The New Home: Settling In
The first 72 hours in the new home are critical for pets. Some practical principles.
- Pet-proof before they explore: check for open holes, gaps under fences, balcony rails that a cat could slip through, and any toxic items left by previous occupants (rat poison, antifreeze, prescription medications).
- Set up familiar items first: their bed, their food and water bowls, their toys go into the new home before the rest of the unpacking begins. Place them in spots that approximate the old home's layout if possible.
- Maintain feeding and walking schedules: this is the single most reassuring thing you can do for any pet. Food at the same time. Walks at the same times. Bedtime at the same time. Even if your own schedule is chaotic during unpacking, do not disrupt theirs.
- Watch for stress signals: cats may stop eating or hide for 24 to 48 hours (some hiding is normal; not eating for more than 36 hours warrants a vet call). Dogs may lose appetite, have accidents, or be uncharacteristically clingy or withdrawn. Most stress signals fade within a week. If they persist beyond two weeks, consult your vet.
Identifying the Right South Florida Mover
Some moving companies are more pet-friendly than others. When interviewing movers, ask whether they have experience working around pets, how they handle the 'cat in the bathroom' situation, and what they do if a pet does escape during the move. The right answer involves staying calm, closing nearby doors, and helping search if needed. The wrong answer involves dismissing the question or implying that pets are the homeowner's problem entirely.
Birds, Reptiles, and Less Common Pets
Most moves we handle involve dogs and cats, but South Florida households often include other pets that need their own moving plans. Birds are notoriously sensitive to temperature changes and stress; their carriers should be covered with a light cloth during transit to reduce visual stimulation, and they should travel in your car at moderate climate, not in the truck. Reptiles tolerate moves better than mammals but need careful temperature management; turtles, snakes, and lizards should travel in insulated containers with appropriate heating sources if the move spans hot summer hours. Fish are the most logistically difficult; for short moves, transport in original water in a covered cooler with battery-operated aeration. For long-distance moves, professional aquarium specialists in Miami and Fort Lauderdale offer dedicated relocation services.
Working with Pet-Friendly Apartments and HOAs
South Florida pet rules vary enormously by building and neighborhood. Some Miami condo buildings prohibit dogs over a certain weight (often 25 to 40 pounds), restrict the number of pets per unit, or charge significant pet deposits. Some HOAs in Palm Beach and Broward counties restrict specific breeds. Before signing a lease or closing on a purchase, get the pet policy in writing. Verify whether your specific pet qualifies, whether there are weight limits, breed restrictions, deposit requirements, or monthly pet fees.

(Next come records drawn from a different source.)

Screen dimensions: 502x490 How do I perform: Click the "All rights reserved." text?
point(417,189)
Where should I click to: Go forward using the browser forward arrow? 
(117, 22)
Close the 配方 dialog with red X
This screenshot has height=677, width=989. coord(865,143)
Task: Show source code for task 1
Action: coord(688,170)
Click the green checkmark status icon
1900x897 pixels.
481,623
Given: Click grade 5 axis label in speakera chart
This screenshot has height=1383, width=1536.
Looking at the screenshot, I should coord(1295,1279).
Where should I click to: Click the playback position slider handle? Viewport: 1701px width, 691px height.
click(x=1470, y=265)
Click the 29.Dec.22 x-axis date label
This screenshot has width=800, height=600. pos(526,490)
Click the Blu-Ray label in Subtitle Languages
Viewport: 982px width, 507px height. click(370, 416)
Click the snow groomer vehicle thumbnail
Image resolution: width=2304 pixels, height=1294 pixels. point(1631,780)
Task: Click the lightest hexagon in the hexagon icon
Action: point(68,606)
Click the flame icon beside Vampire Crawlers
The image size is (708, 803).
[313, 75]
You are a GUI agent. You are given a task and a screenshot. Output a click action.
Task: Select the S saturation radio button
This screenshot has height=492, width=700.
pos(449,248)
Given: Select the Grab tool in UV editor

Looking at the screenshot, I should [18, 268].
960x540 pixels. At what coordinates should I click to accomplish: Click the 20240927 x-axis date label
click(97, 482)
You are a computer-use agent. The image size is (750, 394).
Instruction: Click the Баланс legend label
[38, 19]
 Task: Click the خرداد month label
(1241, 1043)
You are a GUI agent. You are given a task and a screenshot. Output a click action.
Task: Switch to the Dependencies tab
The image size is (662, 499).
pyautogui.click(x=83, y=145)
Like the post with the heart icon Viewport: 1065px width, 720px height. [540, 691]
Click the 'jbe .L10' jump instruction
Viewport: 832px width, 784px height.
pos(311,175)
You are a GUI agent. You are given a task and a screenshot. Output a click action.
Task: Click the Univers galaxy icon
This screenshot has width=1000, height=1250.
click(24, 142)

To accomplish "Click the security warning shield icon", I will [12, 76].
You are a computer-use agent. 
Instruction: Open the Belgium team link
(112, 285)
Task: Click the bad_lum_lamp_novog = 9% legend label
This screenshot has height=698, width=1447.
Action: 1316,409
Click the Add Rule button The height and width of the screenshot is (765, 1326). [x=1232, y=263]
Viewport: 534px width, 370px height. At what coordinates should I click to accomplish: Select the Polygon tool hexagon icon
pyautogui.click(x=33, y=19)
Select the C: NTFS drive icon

The conversation with the building or HOA also matters for moving day. Some pet-friendly buildings still restrict pets in common areas during move-in. Confirm whether your dog can use the lobby or only the service entrance, whether the elevator allows pets during the move, and whether there are specific designated relief areas in the building grounds. The first day with a stressed pet in a new building is not the day to discover that the lobby is off-limits to dogs.
After three decades of moves with pets — including pets that climbed into trucks, hid in linen closets, and once memorably napped inside a packed bookcase — we have learned that the smoothest pet moves are the ones where the owner planned for the animal as carefully as they planned for the furniture. Your dog or cat will thank you with their relaxed body language a week later when the new home stops feeling new and starts feeling like home.